Par la suite, pendant la pandémie, le public a cherché à savoir d’où provenait tout cet argent injecté dans l’économie (le fameux « quoi qu’il en coûte » d’Emmanuel Macron). Les gens se sont inquiétés des conséquences de l’augmentation de la dette nationale. Cela allait-il provoquer une augmentation des impôts ? La Banque centrale allait-elle pouvoir annuler cette dette ? Le grand public a commencé à faire le lien entre les sujets d’économie générale, d’une part, et la vie quotidienne, d’autre part.

Enfin, avant le déclenchement des hostilités en Ukraine déjà, la plupart des thèmes de la campagne électorale présidentielle concernaient l’économie : réindustrialisation, inflation, pouvoir d’achat. Le prix de l’énergie focalisait particulièrement l’attention des électeurs. Ces derniers s’inquiétaient notamment de l’impact de la hausse des prix du gaz et du pétrole sur leur pouvoir d’achat. L’invasion de la l’Ukraine par la Russie n’a fait que renforcer l’anxiété de nos compatriotes liée au prix de l’énergie.

Bourse tout comprendre
(c) éditions De Boeck Supérieur, février 2022

Un ouvrage de culture éco-pop !

Thomas le reconnaît : « mon livre est un ouvrage de vulgarisation. Dans la première partie, j’ai voulu repartir de la base en expliquant ce qu’était une action. Pourquoi son cours varie-t-il ? Puis je me suis intéressé aux acteurs pour essayer d’avoir une vision d’ensemble du système. J’ai aussi voulu prodiguer des conseils pour mieux gérer son argent au quotidien. Enfin, j’ai voulu intégrer à mon livre des conseils d’épargne ».

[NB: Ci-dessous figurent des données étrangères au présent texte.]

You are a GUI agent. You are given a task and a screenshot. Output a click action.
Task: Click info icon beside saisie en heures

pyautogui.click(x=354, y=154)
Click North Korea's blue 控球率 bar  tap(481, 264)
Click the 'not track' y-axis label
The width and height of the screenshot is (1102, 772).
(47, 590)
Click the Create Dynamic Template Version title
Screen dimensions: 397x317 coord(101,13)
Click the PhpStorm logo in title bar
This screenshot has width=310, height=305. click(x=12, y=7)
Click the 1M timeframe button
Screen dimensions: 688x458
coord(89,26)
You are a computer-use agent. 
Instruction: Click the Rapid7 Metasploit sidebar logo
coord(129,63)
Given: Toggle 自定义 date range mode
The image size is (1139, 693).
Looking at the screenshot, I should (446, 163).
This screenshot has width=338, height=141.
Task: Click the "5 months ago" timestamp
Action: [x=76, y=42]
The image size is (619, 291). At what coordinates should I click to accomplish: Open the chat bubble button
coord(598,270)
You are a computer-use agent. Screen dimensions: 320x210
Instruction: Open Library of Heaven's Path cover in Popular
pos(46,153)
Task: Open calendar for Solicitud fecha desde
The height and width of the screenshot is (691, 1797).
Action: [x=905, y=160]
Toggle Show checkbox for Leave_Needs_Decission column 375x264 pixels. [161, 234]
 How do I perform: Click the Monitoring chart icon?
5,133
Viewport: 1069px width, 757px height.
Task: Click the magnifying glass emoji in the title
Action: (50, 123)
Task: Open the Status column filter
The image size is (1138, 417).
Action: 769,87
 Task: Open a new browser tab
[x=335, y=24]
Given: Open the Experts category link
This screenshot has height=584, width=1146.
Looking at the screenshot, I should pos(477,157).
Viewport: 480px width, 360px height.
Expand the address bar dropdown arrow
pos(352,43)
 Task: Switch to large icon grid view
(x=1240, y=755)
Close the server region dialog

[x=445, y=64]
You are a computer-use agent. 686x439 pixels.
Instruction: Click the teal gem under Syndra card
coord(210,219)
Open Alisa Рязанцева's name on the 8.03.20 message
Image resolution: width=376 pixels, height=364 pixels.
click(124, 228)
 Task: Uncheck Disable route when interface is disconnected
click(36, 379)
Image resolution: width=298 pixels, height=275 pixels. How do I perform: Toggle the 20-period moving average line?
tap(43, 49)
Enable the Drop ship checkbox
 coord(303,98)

Comme le rappelle Thomas, « il est important de vouloir épargner d’un point de vue individuel, pour se constituer un petit capital en vue de sa retraite, entre autres. Par ailleurs, d’un point de vue macroéconomique, les choix d’épargne des individus ont des implications plus larges ». Selon Thomas, « si on agrège les choix individuels en faveur d’investissements verts plutôt que d’entreprises pétrolières, par exemple, cela peut faire bouger les lignes. En effet, cela influe sur le coût de financement des entreprises. Or, les dirigeants prennent leur décision en se fondant sur cette donnée ».